## Texte à lire
# # # # #
L'avocat et la convention d'honoraires
Présentation des faits 1
Dans les faits, Madame A est veuve de Monsieur B, lequel est décédé en 2008. Monsieur B était le beau-père de X, qui exerce la profession d'avocat.
Monsieur B était le légataire universel d'une dame C décédée en 1994. Maître Y, avocate, a été désigné en qualité d'administrateur provisoire de la succession de Madame C. Maître Y a constaté que l'actif successoral ne comprenait pas un important portefeuille de titres au porteur dont la défunte avait pris la précaution d'établir un inventaire manuscrit en 1989. Maître Y a été avisé de ce que les titres litigieux avaient été négociés.
Monsieur B a alors fait appel aux services de son gendre, Maître X, lequel a déposé une plainte, avec constitution de partie civile entre les mains d'un juge d'instruction. Plainte déposée à charge d'inconnu, du chef de vol simple et de recel.
L'enquête a permis de découvrir que deux cent quarante-deux titres appartenant à Madame C avaient été négociés pour son profit personnel, par un agent d'affaires.
# # # # #
## Enregistrements bruts
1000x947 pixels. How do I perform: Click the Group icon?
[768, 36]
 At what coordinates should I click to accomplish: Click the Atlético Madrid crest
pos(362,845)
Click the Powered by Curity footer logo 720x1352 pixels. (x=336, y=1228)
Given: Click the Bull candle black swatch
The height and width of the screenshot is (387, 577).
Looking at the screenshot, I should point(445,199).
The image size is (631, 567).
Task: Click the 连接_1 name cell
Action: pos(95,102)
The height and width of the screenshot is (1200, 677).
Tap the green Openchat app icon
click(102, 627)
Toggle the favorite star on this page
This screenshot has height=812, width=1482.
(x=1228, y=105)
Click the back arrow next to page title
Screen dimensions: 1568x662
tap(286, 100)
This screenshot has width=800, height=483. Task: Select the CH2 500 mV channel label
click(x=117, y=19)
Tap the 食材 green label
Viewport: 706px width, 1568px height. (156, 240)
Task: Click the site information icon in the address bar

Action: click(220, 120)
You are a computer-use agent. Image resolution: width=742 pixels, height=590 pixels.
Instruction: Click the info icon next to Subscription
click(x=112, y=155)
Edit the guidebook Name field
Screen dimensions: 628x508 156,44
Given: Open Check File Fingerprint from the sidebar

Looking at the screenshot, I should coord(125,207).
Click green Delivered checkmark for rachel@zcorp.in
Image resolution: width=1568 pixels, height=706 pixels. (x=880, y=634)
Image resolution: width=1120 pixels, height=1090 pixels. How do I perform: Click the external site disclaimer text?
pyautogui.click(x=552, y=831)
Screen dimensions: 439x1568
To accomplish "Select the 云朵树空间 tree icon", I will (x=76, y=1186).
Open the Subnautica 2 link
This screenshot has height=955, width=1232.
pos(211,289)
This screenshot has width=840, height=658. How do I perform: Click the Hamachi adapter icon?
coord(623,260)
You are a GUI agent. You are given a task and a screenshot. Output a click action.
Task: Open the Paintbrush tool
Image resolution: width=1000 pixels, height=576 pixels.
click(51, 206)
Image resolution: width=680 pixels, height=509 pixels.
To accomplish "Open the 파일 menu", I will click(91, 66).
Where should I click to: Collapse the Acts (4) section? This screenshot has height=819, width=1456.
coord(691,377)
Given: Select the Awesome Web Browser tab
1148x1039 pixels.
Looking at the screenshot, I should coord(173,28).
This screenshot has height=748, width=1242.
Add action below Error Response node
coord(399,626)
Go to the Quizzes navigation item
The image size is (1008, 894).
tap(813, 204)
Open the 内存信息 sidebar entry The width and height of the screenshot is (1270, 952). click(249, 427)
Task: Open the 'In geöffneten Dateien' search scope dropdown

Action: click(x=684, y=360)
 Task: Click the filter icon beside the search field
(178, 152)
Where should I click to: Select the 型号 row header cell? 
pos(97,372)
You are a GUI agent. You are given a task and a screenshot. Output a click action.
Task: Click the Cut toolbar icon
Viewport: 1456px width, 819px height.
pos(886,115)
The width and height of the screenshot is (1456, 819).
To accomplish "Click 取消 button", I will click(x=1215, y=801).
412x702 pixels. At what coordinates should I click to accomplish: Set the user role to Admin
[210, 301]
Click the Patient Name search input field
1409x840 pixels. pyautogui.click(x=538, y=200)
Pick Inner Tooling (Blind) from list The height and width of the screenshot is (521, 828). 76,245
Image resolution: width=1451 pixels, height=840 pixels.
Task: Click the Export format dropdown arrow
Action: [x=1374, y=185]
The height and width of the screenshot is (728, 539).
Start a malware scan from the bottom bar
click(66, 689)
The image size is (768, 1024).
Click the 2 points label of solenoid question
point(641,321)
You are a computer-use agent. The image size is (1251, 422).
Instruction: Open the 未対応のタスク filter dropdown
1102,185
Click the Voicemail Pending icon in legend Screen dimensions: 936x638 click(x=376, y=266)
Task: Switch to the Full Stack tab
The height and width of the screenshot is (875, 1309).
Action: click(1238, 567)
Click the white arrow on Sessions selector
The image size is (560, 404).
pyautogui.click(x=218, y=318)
# # # # #
## Tâche demandée 1
D'après le texte sur l'avocat et la convention d'honoraires, en quelle année Madame C avait-elle établi l'inventaire manuscrit de son portefeuille de titres ?
## Tâche demandée 2
Indiquez si chacune des affirmations suivantes concorde avec le texte sur l'avocat et la convention d'honoraires, en répondant par oui ou par non et en citant les mots décisifs du texte. (a) Monsieur B est décédé en 2008. (b) La plainte déposée par Maître X visait une personne nommément désignée. (c) L'enquête a révélé que deux cents titres de Madame C avaient été négociés.
## Tâche demandée 3
Poursuivez le texte sur l'avocat et la convention d'honoraires à la suite de sa dernière phrase.

## Résultat 1
En 1989.

## Résultat 2
(a) Oui : « Monsieur B, lequel est décédé en 2008 ».
(b) Non : « Plainte déposée à charge d'inconnu ».
(c) Non : « deux cent quarante-deux titres appartenant à Madame C avaient été négociés ».

## Résultat 3
En 2005, Monsieur B et son gendre l'avocat X ont signé une convention d'honoraires et de mandat. En vertu de celle-ci, Monsieur B a donné mandat à son conseil de négocier et de transiger, de manière à obtenir un actif hors droits de succession d'un montant minimum d'un million d'euros. La même convention a consacré un accord relatif aux honoraires et aux frais. En ce qui concerne ces derniers, ceux qui n'étaient pas couverts par les provisions antérieurement versées, il a été prévu un calcul des honoraires sur les sommes récupérées pour Monsieur B. Trois tranches étant précisées : 15 pour cent de un euro à un million d'euros, 25 pour cent entre un million d'euros et 1.250.000 euros et 50 pour cent au-delà de 1.250.000 euros.
Les parties en litige ont signé une convention de transaction. En vertu de celle-ci, la partie adverse est redevable de la somme totale de 2.517.482,03 euros.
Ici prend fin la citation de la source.